> **Task goal**
Copy out each line of the listing below in which the string "mode" occurs.

> **Records to process**
++++++

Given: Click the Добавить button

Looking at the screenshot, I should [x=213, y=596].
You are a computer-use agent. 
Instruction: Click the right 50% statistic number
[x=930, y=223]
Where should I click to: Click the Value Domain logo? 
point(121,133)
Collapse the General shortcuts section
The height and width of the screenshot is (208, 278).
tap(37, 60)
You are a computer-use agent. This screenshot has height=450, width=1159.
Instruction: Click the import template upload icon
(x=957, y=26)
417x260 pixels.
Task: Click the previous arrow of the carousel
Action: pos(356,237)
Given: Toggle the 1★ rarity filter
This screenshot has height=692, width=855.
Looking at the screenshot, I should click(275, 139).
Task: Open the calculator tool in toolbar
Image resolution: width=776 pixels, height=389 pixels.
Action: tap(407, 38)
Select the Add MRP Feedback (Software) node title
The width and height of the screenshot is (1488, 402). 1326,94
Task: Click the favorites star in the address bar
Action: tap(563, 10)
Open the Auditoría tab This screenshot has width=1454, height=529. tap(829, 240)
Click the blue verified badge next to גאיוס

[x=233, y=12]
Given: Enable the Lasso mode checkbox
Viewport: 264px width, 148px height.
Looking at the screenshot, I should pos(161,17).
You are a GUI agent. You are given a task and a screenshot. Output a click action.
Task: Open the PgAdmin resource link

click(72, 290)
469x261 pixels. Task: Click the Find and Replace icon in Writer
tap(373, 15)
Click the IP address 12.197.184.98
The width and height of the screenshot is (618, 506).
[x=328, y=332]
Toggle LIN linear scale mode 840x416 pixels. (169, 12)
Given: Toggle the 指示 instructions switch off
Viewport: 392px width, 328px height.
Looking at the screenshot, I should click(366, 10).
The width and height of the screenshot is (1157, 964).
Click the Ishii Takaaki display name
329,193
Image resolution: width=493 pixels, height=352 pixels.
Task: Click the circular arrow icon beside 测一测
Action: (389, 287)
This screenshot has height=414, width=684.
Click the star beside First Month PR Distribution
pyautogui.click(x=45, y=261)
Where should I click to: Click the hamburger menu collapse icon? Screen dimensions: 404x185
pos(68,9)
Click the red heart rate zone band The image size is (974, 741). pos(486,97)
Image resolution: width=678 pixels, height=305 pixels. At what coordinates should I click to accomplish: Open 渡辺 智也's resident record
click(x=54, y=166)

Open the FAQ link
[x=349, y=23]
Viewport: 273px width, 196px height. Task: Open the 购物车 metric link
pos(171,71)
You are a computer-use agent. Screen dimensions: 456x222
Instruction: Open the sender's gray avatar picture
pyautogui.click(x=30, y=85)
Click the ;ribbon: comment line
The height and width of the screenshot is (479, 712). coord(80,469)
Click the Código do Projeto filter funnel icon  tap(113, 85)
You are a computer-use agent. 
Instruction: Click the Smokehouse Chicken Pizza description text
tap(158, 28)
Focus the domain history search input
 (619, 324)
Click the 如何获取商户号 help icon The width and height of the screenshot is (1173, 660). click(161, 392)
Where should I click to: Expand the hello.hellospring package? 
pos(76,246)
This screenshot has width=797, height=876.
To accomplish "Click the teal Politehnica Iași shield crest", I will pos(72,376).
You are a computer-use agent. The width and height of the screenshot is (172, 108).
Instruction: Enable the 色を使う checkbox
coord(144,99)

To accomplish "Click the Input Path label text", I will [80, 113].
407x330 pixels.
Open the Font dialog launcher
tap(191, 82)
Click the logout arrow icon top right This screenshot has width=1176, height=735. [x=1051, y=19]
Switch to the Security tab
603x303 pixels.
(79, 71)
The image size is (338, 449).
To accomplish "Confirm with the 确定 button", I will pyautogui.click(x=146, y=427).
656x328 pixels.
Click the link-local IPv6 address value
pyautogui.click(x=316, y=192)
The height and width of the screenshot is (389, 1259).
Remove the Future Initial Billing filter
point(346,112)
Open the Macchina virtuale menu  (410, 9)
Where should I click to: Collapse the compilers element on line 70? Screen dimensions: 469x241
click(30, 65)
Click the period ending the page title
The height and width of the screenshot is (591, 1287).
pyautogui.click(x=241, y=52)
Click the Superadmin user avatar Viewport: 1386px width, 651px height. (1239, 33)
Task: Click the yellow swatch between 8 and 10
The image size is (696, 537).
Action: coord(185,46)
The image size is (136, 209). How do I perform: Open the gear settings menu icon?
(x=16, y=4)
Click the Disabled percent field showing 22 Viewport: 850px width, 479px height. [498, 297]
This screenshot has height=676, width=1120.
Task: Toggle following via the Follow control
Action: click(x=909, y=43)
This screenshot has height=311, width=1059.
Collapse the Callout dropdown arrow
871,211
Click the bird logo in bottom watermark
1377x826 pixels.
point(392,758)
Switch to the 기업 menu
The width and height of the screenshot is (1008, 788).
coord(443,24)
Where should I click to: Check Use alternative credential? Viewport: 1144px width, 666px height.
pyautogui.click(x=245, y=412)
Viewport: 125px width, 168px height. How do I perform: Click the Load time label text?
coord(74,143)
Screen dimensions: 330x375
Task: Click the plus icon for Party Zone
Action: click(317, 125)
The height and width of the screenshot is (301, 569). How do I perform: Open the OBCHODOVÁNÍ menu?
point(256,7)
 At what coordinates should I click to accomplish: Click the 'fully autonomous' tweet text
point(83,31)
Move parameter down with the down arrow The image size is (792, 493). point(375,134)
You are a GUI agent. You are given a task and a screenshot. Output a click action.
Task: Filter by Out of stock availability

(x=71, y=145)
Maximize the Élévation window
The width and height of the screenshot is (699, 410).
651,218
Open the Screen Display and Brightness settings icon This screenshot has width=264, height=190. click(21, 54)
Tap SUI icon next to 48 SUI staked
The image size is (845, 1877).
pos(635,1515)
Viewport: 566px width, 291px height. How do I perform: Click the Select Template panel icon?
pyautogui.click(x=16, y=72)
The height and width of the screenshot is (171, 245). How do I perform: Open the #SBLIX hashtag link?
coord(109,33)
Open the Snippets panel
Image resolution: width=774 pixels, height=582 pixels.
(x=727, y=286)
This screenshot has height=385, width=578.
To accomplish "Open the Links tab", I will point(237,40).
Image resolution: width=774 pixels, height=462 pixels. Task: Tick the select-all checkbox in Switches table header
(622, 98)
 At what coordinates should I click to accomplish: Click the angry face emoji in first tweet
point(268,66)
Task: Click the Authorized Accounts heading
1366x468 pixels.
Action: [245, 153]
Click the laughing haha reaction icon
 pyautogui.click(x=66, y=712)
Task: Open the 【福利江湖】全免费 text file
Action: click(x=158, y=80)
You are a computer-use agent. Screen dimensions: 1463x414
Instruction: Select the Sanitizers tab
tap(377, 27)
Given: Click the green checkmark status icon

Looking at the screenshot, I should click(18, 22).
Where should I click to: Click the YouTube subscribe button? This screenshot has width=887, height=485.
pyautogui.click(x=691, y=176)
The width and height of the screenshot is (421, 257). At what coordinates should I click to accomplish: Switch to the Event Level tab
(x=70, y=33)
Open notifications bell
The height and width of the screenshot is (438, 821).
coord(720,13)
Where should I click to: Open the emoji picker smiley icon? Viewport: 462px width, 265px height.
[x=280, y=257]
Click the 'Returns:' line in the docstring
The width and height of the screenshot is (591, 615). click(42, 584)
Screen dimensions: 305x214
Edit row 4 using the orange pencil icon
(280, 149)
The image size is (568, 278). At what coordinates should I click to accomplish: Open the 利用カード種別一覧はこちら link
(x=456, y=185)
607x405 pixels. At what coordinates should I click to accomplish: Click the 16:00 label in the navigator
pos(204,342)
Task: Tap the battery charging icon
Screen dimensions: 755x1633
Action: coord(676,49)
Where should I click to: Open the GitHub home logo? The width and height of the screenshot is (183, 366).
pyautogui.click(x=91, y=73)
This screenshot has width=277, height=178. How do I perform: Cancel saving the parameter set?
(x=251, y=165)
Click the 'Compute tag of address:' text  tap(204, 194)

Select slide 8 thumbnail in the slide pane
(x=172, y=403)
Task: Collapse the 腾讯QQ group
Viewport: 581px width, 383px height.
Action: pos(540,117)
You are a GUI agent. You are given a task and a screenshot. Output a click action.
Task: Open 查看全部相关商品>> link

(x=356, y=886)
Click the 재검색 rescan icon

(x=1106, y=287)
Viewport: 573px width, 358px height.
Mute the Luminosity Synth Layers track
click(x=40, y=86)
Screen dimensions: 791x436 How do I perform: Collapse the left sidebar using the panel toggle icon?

++++++

> **Output for this task**
Given: Enable the Lasso mode checkbox
Toggle LIN linear scale mode 840x416 pixels. (169, 12)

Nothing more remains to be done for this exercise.